O Portomosense falou com Renata Marcelino, nutricionista, que começa por explicar que «é sempre importante termos uma boa alimentação», mas nesta fase em específico, isso vai «ajudar-nos a fortalecer o nosso sistema imunitário». «Não existem, de acordo com estudos científicos atuais, alimentos que possam prevenir ou ajudar no tratamento da COVID-19. No entanto, existem alimentos, mais especificamente nutrientes, que podem ajudar a fortalecer o sistema imunitário» que fica, assim, mais preparado para combater qualquer doença, afirma a especialista.

Segundo Renata Marcelino, há alguns alimentos que podem ser nossos “aliados” nesta fase, como a fruta, os hortícolas, os cereais integrais e as leguminosas. «Devemos manter uma alimentação com base na Roda dos Alimentos, incluindo todos os seus grupos, e privilegiar o consumo de frutos oleaginosos, ou seja, os frutos secos e as sementes, porque apesar de não estarem incluídos na Roda dos Alimentos, são muito ricos em vitaminas e minerais que, neste momento, precisamos em maior quantidade», esclarece.

Outra das questões levantadas neste tempo, passa pela aquisição de vitamina D, que fortalece o sistema imunitário e que, sabemos, se consegue, maioritariamente, através da exposição solar. E se há quem tenha um quintal ou um jardim onde possa estar em segurança, há muitos milhares de pessoas confinadas a apartamentos que, muitas vezes, nem varanda têm.
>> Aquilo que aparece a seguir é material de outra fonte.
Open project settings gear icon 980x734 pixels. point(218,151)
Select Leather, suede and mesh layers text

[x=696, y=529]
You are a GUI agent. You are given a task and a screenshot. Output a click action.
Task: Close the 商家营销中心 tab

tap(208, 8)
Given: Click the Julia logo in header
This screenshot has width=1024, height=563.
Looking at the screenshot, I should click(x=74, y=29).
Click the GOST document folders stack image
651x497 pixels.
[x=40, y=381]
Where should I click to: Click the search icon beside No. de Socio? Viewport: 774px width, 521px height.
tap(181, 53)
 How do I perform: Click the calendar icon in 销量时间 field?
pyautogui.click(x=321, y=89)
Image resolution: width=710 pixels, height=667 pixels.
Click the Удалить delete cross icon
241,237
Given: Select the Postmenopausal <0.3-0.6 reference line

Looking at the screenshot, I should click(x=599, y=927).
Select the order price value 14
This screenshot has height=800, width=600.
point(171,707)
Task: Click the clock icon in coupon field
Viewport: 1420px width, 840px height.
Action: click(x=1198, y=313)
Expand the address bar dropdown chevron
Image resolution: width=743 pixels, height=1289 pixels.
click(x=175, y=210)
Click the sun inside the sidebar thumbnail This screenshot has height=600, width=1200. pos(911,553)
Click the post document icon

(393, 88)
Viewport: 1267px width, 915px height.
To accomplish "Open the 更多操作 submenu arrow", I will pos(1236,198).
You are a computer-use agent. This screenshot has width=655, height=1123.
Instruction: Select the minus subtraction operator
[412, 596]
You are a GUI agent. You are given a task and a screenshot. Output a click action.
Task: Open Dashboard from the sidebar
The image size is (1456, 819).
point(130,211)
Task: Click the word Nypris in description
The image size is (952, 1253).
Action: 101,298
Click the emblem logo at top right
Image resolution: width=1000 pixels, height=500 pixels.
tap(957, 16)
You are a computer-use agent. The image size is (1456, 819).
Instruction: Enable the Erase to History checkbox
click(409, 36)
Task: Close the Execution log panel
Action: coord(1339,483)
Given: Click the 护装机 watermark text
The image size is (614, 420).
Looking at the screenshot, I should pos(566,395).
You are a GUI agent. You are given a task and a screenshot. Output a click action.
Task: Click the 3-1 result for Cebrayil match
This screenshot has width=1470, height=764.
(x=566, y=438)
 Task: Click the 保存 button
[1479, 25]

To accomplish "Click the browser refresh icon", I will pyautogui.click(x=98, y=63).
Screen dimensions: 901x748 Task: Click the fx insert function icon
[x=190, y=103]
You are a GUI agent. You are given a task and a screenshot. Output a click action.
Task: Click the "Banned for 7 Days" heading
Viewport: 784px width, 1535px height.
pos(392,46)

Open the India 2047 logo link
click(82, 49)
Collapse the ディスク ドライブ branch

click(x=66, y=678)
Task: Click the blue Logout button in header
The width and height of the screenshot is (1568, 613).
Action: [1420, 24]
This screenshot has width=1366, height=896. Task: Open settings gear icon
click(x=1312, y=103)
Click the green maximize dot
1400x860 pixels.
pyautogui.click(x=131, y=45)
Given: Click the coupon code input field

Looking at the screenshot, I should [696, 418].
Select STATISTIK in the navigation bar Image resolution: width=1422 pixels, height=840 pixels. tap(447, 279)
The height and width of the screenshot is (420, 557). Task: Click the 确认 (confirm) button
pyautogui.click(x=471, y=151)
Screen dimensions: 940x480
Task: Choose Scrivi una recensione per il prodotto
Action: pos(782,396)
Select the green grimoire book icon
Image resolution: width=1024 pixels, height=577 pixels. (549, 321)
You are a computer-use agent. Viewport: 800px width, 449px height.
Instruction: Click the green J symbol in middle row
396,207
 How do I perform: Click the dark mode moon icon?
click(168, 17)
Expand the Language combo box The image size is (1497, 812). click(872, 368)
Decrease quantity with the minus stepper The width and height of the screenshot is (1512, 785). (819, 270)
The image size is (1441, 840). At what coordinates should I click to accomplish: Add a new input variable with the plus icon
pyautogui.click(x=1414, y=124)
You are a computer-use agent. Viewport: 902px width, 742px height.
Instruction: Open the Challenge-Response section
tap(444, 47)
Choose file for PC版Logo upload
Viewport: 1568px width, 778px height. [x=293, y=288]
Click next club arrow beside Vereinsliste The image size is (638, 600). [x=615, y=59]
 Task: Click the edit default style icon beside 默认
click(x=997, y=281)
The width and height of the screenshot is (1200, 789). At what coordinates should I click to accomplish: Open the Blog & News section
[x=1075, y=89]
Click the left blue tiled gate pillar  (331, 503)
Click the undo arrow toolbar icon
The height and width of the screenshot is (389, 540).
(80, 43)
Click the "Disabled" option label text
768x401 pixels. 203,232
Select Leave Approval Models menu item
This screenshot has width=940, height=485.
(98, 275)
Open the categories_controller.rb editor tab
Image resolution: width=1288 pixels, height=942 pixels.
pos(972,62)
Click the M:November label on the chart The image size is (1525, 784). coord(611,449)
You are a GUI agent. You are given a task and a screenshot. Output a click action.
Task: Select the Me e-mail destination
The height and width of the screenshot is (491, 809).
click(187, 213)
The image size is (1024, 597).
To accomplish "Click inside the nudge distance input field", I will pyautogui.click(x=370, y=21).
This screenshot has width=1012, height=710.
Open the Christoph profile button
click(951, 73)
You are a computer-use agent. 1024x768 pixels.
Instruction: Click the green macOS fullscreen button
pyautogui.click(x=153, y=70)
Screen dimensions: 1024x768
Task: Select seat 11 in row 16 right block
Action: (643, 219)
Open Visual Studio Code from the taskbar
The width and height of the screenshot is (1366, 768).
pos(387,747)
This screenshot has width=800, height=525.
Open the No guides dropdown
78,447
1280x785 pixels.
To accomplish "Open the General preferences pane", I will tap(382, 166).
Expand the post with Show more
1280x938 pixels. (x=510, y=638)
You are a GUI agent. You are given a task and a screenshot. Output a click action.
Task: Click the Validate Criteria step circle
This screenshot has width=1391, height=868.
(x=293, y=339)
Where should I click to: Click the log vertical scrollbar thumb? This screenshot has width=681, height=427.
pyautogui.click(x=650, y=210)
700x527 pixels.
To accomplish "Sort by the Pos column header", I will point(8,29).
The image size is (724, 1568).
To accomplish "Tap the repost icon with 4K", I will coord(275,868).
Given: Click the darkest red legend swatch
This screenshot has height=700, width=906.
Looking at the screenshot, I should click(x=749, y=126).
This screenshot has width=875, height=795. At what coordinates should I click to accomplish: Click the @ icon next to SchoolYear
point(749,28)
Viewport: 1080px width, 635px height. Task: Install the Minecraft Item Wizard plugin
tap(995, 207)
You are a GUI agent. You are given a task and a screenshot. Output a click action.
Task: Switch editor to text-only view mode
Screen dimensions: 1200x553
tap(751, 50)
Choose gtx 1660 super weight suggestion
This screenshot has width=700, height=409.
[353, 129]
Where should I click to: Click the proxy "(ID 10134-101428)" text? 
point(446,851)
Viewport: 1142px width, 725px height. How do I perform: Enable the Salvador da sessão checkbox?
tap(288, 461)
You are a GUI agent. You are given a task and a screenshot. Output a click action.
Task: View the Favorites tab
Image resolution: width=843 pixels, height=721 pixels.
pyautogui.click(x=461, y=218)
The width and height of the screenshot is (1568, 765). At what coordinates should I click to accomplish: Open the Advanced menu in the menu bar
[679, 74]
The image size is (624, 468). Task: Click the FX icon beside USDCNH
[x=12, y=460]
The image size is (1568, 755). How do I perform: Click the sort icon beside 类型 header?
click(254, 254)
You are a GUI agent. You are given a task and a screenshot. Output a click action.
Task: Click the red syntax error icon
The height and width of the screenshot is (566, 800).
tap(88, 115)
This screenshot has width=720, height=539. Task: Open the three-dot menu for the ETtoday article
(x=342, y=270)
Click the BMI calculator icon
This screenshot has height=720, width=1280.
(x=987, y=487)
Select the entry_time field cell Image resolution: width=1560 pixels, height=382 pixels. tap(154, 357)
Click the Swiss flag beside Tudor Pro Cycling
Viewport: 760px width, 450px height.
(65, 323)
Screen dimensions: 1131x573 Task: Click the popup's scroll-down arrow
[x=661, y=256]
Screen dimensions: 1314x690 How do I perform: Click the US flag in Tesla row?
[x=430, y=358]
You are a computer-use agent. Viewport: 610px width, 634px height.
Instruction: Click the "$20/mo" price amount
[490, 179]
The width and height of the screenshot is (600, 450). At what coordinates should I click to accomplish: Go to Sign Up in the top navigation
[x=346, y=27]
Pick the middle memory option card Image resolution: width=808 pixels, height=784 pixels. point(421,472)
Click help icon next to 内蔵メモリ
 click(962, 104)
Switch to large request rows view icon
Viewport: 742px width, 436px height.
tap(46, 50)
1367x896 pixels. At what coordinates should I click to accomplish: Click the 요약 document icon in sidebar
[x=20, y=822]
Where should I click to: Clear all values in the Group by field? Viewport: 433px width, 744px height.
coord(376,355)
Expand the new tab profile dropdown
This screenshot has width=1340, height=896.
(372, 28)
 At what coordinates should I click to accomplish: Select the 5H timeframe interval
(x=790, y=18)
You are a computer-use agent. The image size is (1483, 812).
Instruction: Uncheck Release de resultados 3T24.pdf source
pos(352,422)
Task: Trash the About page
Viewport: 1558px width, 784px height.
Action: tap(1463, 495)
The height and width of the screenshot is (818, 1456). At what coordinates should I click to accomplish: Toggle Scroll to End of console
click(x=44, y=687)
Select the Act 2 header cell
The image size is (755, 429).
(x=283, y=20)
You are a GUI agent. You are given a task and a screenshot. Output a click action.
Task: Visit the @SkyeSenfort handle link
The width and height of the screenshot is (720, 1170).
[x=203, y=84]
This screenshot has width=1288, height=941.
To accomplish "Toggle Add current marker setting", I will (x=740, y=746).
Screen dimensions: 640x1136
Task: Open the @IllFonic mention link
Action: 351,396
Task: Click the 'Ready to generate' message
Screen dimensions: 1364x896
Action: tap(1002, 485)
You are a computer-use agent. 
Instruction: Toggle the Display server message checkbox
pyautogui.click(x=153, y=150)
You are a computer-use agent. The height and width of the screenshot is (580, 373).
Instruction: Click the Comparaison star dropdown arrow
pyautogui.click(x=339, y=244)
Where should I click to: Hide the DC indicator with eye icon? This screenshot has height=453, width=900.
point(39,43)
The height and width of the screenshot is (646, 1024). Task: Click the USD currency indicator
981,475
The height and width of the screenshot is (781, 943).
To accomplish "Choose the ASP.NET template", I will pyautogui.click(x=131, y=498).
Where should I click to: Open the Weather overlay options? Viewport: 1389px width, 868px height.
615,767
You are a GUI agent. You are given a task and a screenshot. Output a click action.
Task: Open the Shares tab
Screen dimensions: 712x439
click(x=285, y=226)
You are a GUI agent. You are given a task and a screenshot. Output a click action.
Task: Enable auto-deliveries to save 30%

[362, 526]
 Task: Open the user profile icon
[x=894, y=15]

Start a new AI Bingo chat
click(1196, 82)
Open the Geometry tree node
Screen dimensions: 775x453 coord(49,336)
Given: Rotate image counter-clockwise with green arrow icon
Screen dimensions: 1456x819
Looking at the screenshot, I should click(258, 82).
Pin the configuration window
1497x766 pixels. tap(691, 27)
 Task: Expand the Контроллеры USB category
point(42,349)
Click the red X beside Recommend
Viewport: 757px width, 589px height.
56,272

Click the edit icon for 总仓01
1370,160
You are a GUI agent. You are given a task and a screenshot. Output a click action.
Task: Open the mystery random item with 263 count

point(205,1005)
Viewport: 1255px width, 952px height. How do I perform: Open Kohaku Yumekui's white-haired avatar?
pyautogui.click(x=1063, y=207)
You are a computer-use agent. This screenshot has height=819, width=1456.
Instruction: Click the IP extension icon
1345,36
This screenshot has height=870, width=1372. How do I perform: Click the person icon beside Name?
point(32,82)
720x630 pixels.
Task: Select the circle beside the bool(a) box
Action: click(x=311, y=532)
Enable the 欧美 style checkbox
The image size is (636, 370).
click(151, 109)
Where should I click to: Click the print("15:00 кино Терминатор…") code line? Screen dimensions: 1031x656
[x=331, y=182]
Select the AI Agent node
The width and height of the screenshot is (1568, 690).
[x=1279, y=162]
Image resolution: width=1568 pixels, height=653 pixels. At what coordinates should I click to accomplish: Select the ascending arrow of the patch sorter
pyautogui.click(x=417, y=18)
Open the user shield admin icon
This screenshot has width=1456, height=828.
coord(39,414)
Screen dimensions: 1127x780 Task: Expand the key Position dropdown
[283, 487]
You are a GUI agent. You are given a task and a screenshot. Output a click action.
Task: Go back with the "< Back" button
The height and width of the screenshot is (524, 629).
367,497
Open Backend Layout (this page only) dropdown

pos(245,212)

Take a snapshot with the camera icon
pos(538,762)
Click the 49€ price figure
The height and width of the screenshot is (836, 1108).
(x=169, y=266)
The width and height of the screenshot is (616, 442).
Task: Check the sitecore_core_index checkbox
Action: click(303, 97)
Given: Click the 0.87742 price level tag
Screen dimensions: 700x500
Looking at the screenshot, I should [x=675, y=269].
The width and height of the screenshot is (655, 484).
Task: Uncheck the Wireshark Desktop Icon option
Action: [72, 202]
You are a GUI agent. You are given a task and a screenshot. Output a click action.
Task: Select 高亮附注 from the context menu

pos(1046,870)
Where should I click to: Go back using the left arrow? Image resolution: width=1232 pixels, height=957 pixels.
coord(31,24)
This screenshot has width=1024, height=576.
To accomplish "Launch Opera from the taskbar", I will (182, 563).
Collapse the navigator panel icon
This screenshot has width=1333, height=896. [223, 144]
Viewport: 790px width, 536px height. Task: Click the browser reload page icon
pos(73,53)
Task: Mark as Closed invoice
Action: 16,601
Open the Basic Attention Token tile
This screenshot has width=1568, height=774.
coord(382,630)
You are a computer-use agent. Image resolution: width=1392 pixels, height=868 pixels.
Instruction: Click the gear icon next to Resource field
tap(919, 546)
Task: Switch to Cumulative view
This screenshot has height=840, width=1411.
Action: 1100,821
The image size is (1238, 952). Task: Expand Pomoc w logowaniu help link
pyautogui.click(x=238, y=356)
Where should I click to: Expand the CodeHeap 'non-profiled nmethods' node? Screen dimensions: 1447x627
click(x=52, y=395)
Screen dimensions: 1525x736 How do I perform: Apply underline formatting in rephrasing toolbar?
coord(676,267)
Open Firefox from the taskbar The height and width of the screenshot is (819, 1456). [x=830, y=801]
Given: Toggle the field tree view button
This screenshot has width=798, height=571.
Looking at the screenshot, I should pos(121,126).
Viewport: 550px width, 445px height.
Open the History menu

Renata Marcelino diz que, através da alimentação, é possível ingerir vitamina D, ainda que «em menores quantidades». «Pode ser obtida através de peixes gordos e dos seus óleos, como o salmão e a sardinha, devendo moderar o seu consumo por serem peixes gordos; os ovos, mais propriamente a gema; os cogumelos, o leite e o queijo», explica.